### STATED TASK
Retype all of the entries below line for line without changing a single word, and leave the pictures out.

[Some records]
## start

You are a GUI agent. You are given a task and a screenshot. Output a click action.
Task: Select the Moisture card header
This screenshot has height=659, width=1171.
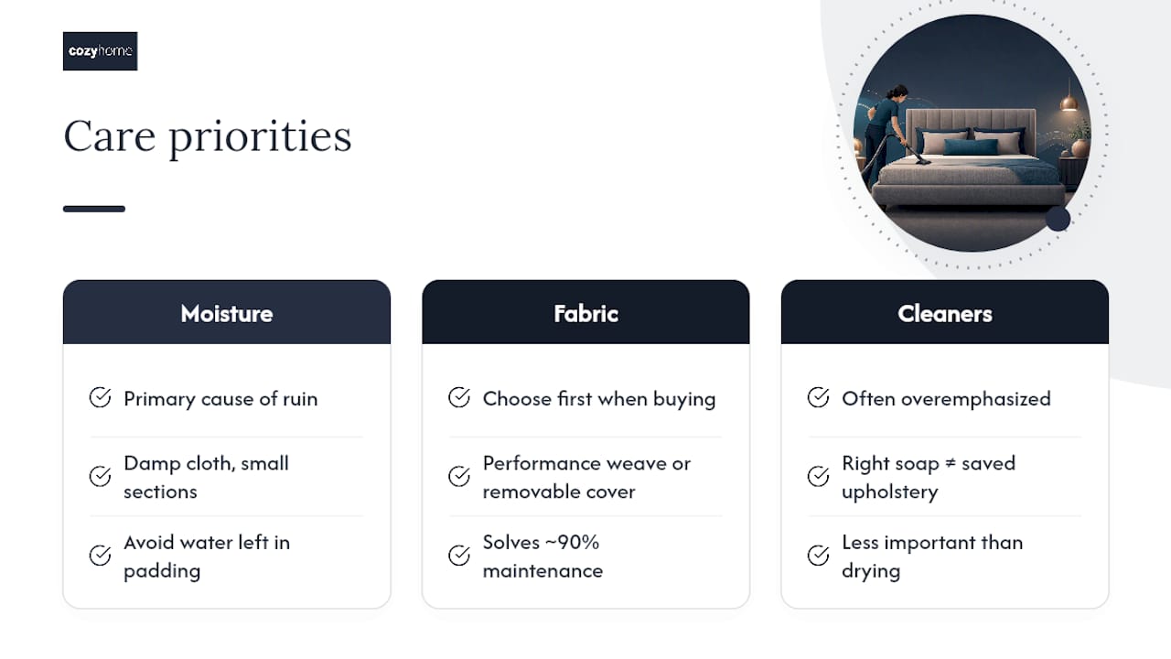click(227, 312)
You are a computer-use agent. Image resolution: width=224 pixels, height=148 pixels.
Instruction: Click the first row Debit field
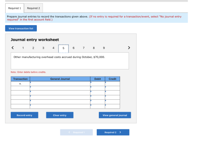(98, 84)
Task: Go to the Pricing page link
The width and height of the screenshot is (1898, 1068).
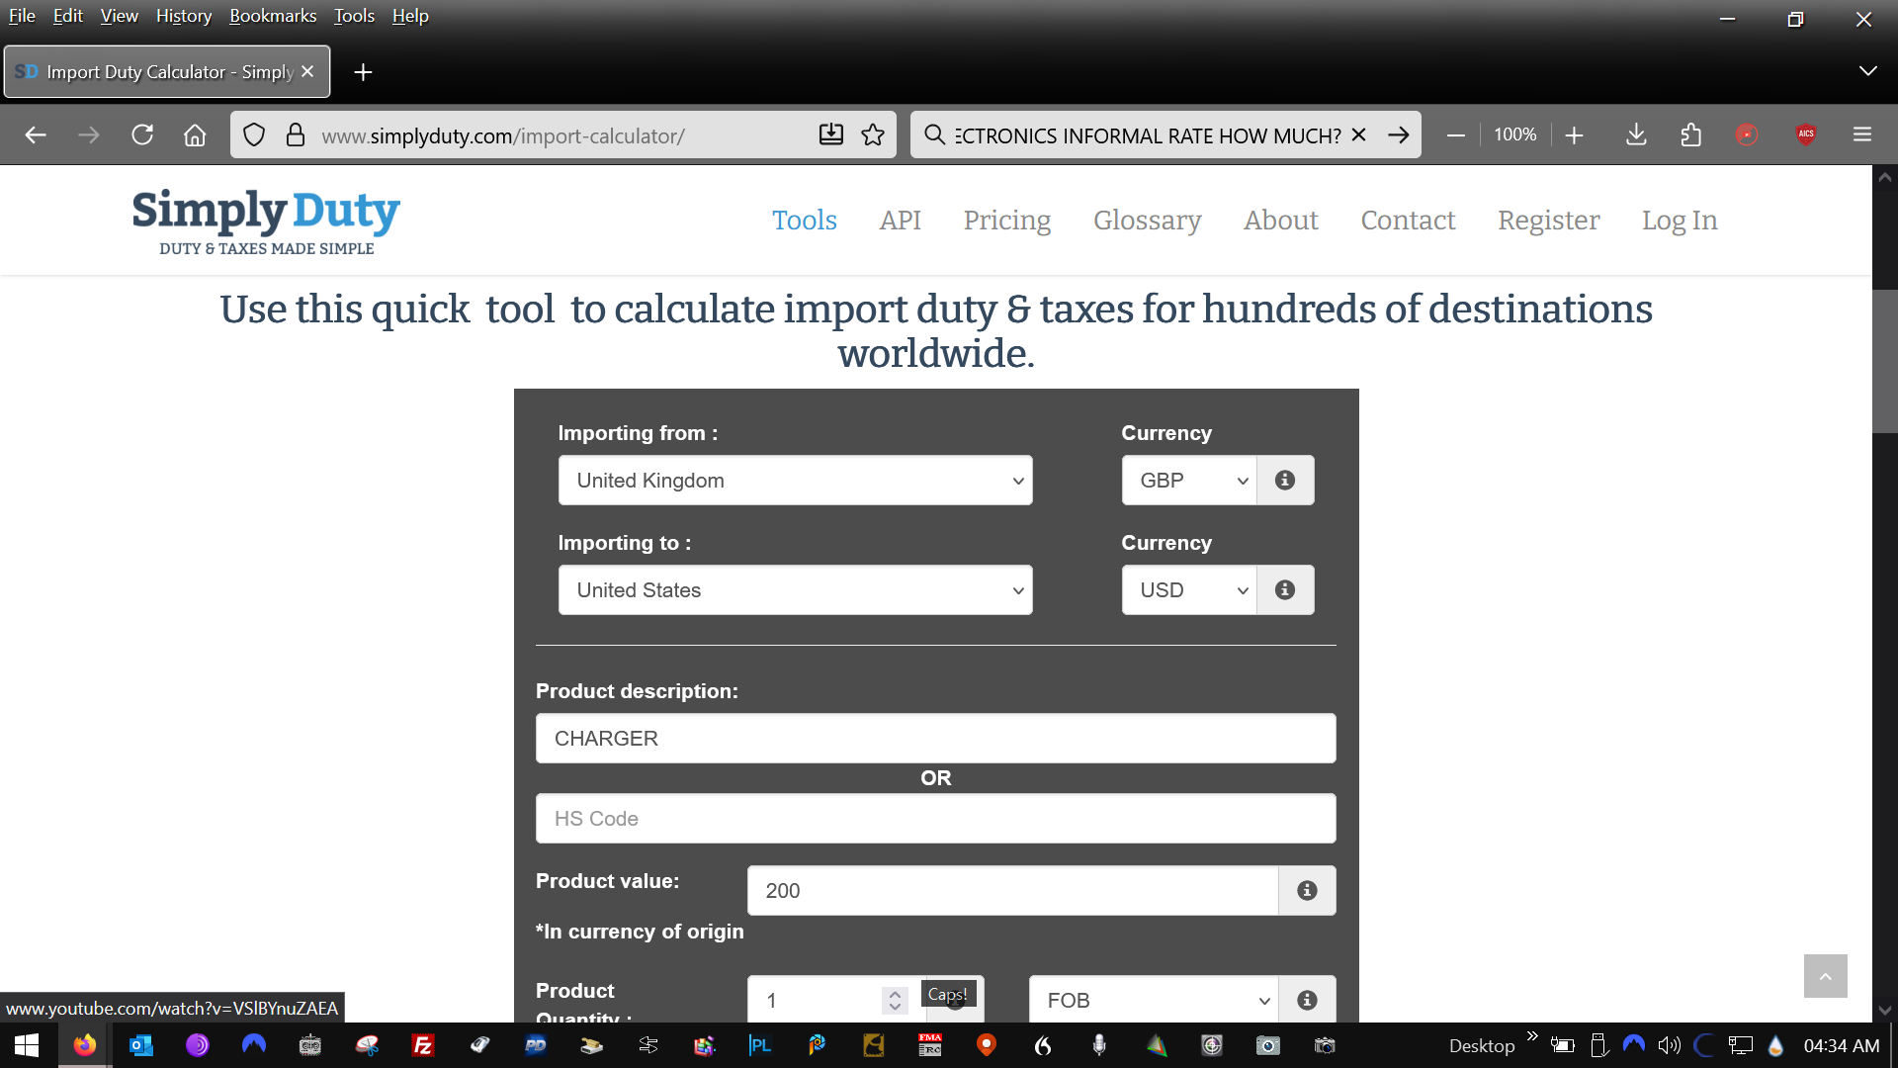Action: (x=1006, y=221)
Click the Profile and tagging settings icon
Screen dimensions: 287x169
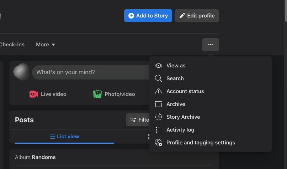[159, 143]
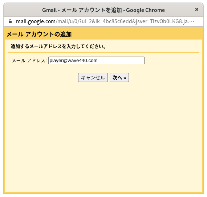Click the padlock site-security icon
Viewport: 207px width, 197px height.
tap(10, 21)
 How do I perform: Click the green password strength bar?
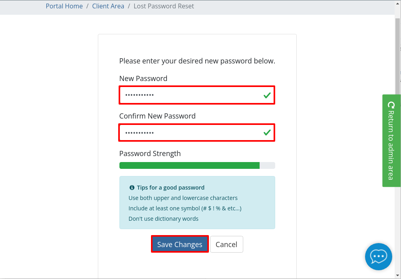point(189,165)
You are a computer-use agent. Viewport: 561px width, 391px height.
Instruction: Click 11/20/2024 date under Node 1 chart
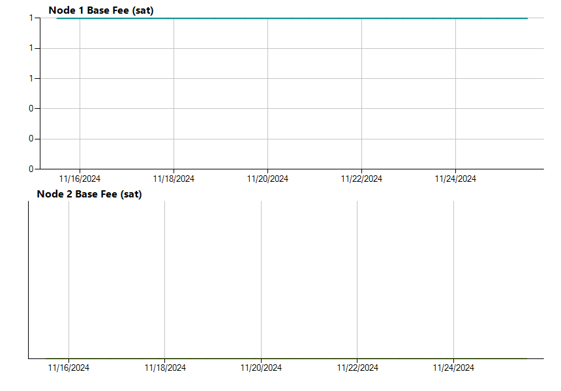267,179
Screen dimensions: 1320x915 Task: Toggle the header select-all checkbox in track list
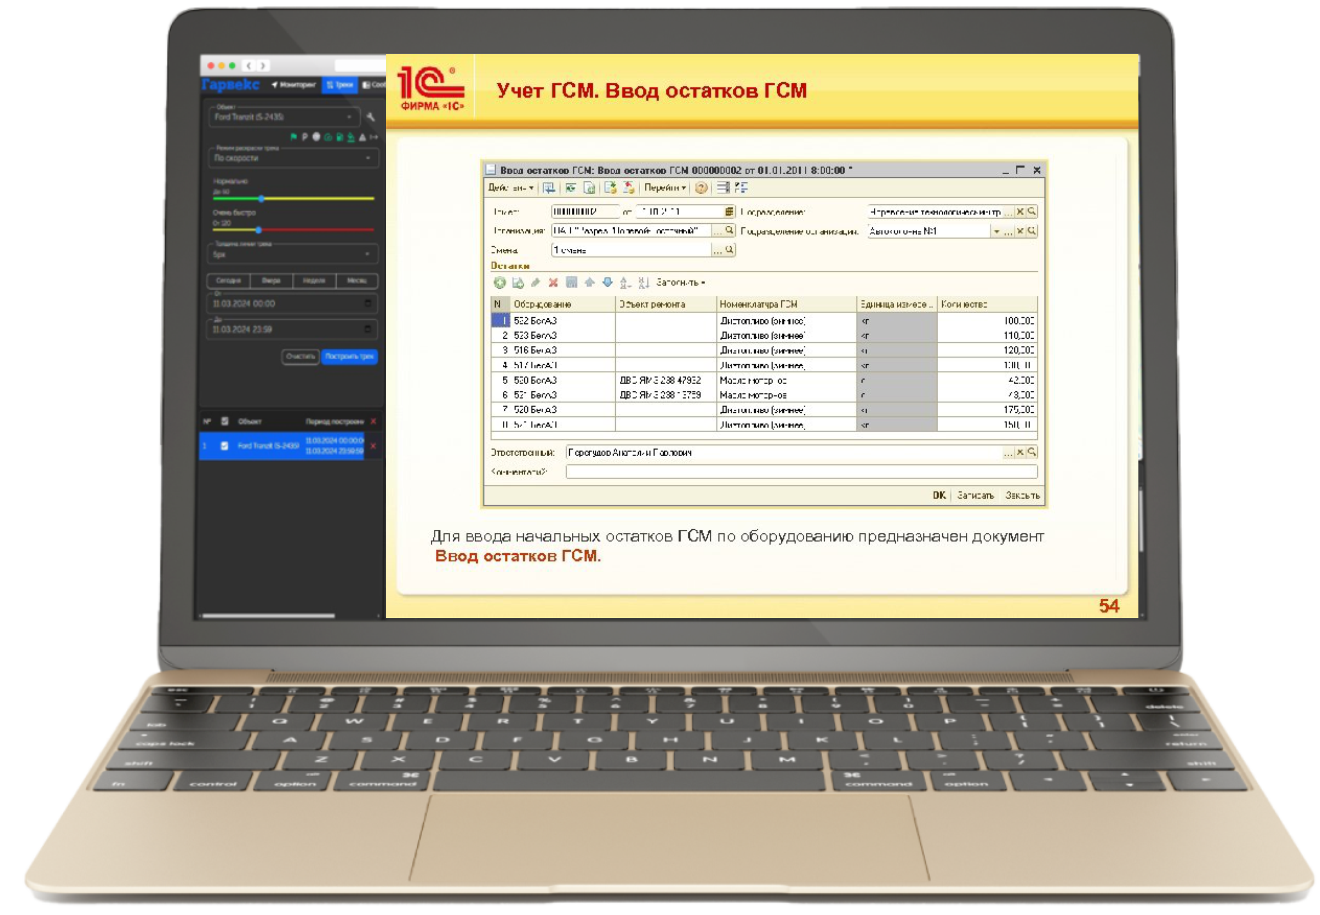225,421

## end

### OUTPUT
You are a GUI agent. You are given a task and a screenshot. Output a click action.
Task: Select the Moisture card header
This screenshot has height=659, width=1171.
click(227, 312)
You are a computer-use agent. Image resolution: width=224 pixels, height=148 pixels.
Instruction: Click the first row Debit field
(98, 84)
Task: Go to the Pricing page link
The width and height of the screenshot is (1898, 1068).
Action: (x=1006, y=221)
Click the Profile and tagging settings icon
Screen dimensions: 287x169
[159, 143]
Click the padlock site-security icon
Viewport: 207px width, 197px height.
tap(10, 21)
 How do I perform: Click the green password strength bar?
point(189,165)
You are a computer-use agent. Viewport: 561px width, 391px height.
Instruction: Click 11/20/2024 date under Node 1 chart
267,179
Screen dimensions: 1320x915 Task: Toggle the header select-all checkbox in track list
225,421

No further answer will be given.